To what extent biases can be introduced to our model, and then how we identify and resolve them?
Author: Recruitment Smart
Posted On: March 11, 2021
Post Comments: 0
To create a truly bespoke model we train our algorithm on the organisation’s internal database/historical data, however we only focus on extracting the skills needed for performing a role and exclude other characteristics such as gender, race, nationality, religion etc. Our algorithm creates a detailed skill map looking at previous successful hires and uses that skill map to assess candidates for similar job opening prospectively. To further ensure that the bias can be contained we have enabled 3 formulations-
Bias Checker- We will look into the job description/skill map and then assess the historical data to see what candidates were shortlisted and selected and candidates who were rejected. Our algorithm will evaluate all the previous candidates considered for a job and come out with a fitment score. It would then do a comparative map to segregate and study outliers(candidates with high fitment scores who weren’t shortlisted and candidates with poor fitment score who were shortlisted/selected). the system would then look at how large this outlier group is and then study if there are any biases prevalent in terms of selection choices exercised by the recruiters(gender, race, religion etc.). This outlier report would then be presented for the recruiter’s perusal along with the details of the type of bias detected
Blind Hiring- We have innovated a cutting edge technology i.e. Blind Hiring to check prospective bias. Through this we can conceal personal identifiers such as name, phone number, age, location, previous employer etc. This gives the tool a handle to address a wide variety of biases substantially including gender, race, religion etc. with varying confidence.
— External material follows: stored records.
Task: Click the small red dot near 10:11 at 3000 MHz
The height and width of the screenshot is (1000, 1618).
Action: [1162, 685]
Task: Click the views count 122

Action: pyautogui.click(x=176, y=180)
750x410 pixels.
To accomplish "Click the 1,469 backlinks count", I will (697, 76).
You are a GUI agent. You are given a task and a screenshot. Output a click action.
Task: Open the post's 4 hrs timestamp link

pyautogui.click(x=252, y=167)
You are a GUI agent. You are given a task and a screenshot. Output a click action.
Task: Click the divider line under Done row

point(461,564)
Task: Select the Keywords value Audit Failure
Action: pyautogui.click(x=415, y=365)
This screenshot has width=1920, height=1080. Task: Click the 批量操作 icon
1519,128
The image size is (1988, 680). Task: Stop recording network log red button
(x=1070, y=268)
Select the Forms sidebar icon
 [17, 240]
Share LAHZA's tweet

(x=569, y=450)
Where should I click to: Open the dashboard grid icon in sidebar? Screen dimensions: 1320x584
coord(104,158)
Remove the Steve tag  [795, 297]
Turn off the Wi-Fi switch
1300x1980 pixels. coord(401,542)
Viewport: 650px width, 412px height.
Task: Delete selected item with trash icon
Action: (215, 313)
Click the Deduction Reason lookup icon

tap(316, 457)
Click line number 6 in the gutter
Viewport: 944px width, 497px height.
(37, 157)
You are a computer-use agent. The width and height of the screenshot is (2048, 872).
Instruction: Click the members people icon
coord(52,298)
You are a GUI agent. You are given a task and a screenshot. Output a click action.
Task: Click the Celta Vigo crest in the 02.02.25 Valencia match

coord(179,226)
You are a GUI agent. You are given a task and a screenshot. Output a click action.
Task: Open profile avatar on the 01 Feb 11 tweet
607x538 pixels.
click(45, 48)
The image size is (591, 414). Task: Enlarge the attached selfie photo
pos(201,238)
The tool then assess the skills of the candidate to make recommendation and only after recruiters have made a decision on the candidature(shortlist/reject etc.) does the tool reveal the name/contact details of the candidate
JD Templatization- We have a feature through which we remove gender bias at the inception of the process i.e. creating standardised job description with verbiage which is inclusive and lists the skills in a gender neutral manner to encourage female candidates to apply for the job.